Marc Beaudoin (born 1935 died 2012) is a judge and former politician in the Canadian province of Quebec. He served on the Montreal city council from 1978 to 1986 as a member of mayor Jean Drapeau's Civic Party and was a member of the Montreal executive committee (i.e., the municipal cabinet). In 1991, he was appointed as a judge on the Quebec Superior Court.
Beaudoin was a lawyer in private life. A Montreal Gazette report indicates that he was fifty years old in 1986.
Beaudoin was first elected to the Montreal city council in the 1978 municipal election and was re-elected in 1982. He served as vice-president of the Montreal executive committee for a time and was chair of council from 1982 to 1986. In May 1986, Beaudoin presided over the first Montreal city council meeting in which journalists were allowed to bring cameras and recording equipment into the chambers.

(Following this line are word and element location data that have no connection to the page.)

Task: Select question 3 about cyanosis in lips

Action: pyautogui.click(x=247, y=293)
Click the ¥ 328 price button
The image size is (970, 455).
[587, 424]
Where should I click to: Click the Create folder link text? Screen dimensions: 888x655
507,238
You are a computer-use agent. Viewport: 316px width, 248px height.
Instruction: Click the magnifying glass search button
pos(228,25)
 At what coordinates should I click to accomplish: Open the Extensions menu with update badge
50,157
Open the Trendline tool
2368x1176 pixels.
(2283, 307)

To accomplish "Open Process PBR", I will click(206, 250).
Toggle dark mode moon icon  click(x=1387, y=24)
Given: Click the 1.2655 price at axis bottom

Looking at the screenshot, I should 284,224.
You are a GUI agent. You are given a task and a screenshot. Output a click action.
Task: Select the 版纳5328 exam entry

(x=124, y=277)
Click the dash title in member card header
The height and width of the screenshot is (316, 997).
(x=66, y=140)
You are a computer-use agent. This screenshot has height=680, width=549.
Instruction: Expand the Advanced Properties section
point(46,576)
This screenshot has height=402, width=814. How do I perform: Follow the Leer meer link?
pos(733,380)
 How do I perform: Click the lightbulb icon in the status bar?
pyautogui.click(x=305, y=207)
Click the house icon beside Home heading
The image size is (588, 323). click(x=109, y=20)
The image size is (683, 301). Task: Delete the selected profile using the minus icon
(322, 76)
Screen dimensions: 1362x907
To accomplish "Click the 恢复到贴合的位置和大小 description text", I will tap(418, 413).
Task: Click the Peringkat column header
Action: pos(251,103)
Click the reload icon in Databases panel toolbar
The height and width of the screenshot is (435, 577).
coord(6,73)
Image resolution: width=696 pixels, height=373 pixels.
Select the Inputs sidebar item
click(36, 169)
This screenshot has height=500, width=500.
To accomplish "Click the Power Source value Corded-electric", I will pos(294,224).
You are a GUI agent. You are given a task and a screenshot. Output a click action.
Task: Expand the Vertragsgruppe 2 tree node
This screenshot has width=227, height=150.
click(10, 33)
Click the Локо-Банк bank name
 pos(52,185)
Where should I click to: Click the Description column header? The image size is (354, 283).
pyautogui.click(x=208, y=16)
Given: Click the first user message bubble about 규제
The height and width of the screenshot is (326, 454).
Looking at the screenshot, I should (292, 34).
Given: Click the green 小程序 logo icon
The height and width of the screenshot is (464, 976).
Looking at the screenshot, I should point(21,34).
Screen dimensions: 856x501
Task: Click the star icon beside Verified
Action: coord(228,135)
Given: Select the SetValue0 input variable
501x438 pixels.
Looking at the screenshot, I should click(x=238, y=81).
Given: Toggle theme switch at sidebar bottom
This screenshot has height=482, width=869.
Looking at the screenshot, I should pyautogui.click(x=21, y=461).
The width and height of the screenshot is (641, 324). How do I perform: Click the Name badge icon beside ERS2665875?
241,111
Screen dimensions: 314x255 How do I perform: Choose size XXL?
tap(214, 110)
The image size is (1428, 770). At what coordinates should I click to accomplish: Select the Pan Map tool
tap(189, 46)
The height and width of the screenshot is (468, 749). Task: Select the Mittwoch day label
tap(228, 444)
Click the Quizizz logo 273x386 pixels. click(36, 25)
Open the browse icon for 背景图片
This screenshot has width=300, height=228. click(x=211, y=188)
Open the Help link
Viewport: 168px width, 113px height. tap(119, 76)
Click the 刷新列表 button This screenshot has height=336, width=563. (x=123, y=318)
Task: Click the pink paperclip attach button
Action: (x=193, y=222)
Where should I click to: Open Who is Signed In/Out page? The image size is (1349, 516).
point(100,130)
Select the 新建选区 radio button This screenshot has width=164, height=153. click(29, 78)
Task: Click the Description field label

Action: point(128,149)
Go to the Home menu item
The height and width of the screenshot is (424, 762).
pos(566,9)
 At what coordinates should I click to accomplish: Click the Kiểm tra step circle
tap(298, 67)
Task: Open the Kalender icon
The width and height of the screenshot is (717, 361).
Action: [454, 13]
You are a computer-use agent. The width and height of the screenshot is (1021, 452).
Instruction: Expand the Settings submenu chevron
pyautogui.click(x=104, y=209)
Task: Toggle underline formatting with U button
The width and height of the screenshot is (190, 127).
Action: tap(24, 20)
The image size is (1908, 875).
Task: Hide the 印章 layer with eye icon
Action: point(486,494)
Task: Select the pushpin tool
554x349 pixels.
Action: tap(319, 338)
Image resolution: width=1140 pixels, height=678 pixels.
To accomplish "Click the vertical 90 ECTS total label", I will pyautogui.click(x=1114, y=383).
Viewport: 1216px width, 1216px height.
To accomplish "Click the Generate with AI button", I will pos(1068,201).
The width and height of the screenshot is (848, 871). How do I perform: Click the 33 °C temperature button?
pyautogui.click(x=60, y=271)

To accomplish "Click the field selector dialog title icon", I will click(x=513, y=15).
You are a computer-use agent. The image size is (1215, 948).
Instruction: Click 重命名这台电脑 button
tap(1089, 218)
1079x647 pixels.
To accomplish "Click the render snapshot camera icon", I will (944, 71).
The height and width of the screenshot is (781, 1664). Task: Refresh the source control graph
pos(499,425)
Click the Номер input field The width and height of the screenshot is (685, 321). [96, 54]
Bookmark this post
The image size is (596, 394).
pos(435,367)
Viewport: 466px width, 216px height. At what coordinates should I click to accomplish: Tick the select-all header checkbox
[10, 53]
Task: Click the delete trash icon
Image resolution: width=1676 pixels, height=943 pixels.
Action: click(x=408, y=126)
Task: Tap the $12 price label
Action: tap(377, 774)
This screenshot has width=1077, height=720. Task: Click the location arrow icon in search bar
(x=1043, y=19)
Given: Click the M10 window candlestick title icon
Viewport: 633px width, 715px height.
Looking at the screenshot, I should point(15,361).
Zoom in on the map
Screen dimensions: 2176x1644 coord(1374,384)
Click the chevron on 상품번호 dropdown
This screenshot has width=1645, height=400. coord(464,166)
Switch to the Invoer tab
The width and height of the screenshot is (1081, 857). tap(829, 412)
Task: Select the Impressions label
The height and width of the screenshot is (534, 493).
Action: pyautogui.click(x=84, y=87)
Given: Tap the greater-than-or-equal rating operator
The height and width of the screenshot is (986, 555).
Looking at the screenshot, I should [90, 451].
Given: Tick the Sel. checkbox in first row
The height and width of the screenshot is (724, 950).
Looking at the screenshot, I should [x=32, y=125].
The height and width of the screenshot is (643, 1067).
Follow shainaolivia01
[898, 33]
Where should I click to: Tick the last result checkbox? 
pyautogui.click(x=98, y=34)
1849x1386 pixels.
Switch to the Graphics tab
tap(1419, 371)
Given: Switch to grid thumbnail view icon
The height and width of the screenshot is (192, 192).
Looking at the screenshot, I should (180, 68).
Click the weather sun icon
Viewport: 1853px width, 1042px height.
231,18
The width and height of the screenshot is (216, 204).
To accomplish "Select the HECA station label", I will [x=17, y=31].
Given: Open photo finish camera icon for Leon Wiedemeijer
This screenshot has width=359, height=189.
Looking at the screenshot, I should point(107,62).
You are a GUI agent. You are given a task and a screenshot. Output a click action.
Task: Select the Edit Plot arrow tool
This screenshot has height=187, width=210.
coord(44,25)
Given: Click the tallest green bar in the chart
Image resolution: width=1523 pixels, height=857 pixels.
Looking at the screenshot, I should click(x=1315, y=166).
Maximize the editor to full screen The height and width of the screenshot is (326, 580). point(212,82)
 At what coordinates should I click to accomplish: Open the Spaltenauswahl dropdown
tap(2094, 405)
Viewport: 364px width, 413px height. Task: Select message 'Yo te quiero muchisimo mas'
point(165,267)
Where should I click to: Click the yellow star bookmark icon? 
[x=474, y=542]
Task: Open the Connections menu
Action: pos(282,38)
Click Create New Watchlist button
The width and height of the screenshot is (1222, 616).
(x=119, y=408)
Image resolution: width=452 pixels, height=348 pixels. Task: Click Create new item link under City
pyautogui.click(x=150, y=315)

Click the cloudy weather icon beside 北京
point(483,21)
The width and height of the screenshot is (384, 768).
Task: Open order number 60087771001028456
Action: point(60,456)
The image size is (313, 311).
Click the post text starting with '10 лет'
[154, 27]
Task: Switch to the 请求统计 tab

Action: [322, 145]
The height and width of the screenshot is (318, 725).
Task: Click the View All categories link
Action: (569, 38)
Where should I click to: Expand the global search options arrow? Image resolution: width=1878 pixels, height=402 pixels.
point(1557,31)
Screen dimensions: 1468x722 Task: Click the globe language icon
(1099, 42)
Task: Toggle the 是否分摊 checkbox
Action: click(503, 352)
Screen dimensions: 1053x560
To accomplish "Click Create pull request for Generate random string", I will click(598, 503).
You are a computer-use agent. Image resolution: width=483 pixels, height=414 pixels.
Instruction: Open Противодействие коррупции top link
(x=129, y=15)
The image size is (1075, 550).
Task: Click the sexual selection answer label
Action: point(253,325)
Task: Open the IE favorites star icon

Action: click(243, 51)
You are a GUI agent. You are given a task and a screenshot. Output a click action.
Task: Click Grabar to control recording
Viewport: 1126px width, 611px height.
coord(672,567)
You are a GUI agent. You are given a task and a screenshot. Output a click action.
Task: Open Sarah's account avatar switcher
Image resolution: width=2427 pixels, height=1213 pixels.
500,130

When Drapeau announced his retirement in 1986, Beaudoin supported Claude Dupras's successful bid to become the Civic Party's new leader and mayoral candidate. Dupras was defeated by Montreal Citizens' Movement candidate Jean Doré in the general election, while Beaudoin was defeated in Gabriel-Sagard by MCM candidate Vittorio Capparelli.
Beaudoin became the Civic Party's vice-president after the election. He resigned from the party executive in February 1989, saying that the party's attempts at democratization "[had] not achieved the desired results."
Beaudoin was a supporter of the Progressive Conservative Party of Canada at the federal level. He was chosen as president of the party's Rosemont association in August 1988, with support from the party establishment. Rosemont's Member of Parliament (MP) at the time was Suzanne Blais-Grenier, who questioned the legitimacy of Beaudoin's election and suggested that it was part of an effort to pressure her into resigning. Her supporters set up a rival association with a different president, and a quarrel ensued as to which group controlled the local party finances.